My p5.js sketch is freezing for a couple of frames every 2-3 seconds. I know p5 is not performant, but I feel like my sketch is optimized enough to not warrant this.
I think it may have to do with how the particles are handled when driving, so I used a particle pool, but that had no effect on performance. Here is my code
game.js:
const canvasSize = 400;
let car;
function setup() {
frameRate(60);
angleMode(RADIANS);
createCanvas(canvasSize, canvasSize);
noStroke();
car = new Car(200, 200);
}
function draw() {
background(100, 100, 100);
car.drawCar();
car.drawGroundMarks();
car.updatePoints();
let turnDirection = 0;
if (keyIsDown(LEFT_ARROW) || keyIsDown(65)) {
turnDirection = -1; // Turn left
}
if (keyIsDown(RIGHT_ARROW) || keyIsDown(68)) {
turnDirection = 1; // Turn right
}
car.rotateCar(turnDirection);
if (keyIsDown(UP_ARROW) || keyIsDown(87)) {
car.accelerateCar(1);
}
if (keyIsDown(DOWN_ARROW) || keyIsDown(83)) {
car.accelerateCar(-1);
}
}
car.js:
class Car {
constructor(x, y, width = 40, height = 20, rotation = 0, speed = 0.05) {
this.carX = x;
this.carY = y;
this.carW = width;
this.carH = height;
this.carSpeed = speed;
this.carRotation = rotation;
this.maxSpeed = 9;
this.carAcceleration = createVector(0, 0);
this.carVelocity = createVector(0, 0);
this.carPoints = [];
this.color = [255, 0, 0];
this.maxTurnSpeed = radians(20);
this.turnSpeed = 0;
this.turnAcceleration = radians(1);
this.friction = 0.98; // Friction to slow down car
this.groundMarks = [];
this.particlePool = new ParticlePool(); // Create the particle pool
}
drawCar() {
// Draw the car body
if (this.carPoints.length == 0)

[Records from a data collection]
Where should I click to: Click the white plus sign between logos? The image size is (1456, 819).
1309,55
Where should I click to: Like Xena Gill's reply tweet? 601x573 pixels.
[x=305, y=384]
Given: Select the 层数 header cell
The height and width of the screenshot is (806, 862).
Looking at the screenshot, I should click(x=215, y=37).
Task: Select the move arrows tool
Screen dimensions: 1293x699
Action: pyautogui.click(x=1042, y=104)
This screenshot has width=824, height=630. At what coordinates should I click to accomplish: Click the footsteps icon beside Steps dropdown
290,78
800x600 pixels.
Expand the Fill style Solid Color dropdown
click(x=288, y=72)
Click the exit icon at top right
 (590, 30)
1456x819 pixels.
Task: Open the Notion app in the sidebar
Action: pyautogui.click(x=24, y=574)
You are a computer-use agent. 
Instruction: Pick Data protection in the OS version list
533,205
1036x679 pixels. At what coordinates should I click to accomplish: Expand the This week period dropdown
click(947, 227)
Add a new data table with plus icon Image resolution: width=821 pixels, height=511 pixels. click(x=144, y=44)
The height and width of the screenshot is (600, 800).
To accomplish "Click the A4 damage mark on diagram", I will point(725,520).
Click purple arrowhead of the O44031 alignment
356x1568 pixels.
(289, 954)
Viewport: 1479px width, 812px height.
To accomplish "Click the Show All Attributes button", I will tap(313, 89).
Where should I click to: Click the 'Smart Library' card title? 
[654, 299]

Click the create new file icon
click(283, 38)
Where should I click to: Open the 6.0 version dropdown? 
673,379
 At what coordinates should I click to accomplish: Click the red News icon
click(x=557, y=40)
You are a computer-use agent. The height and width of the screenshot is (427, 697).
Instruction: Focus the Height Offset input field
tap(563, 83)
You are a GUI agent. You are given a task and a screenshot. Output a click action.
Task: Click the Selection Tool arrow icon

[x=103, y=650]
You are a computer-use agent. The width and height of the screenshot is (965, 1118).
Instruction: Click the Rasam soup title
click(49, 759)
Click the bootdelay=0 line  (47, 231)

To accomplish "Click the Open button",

__Requirement__
Decide whether each statement agrees with the p5.js question above, answering yes or no and quoting the words of the text that settle it: (a) The sketch freezes for a couple of frames every 2-3 seconds. (b) Switching to a particle pool improved performance. (c) The car's maximum speed is set to 12.

__The completed task__
(a) Yes: "freezing for a couple of frames every 2-3 seconds"
(b) No: "that had no effect on performance"
(c) No: "this.maxSpeed = 9;"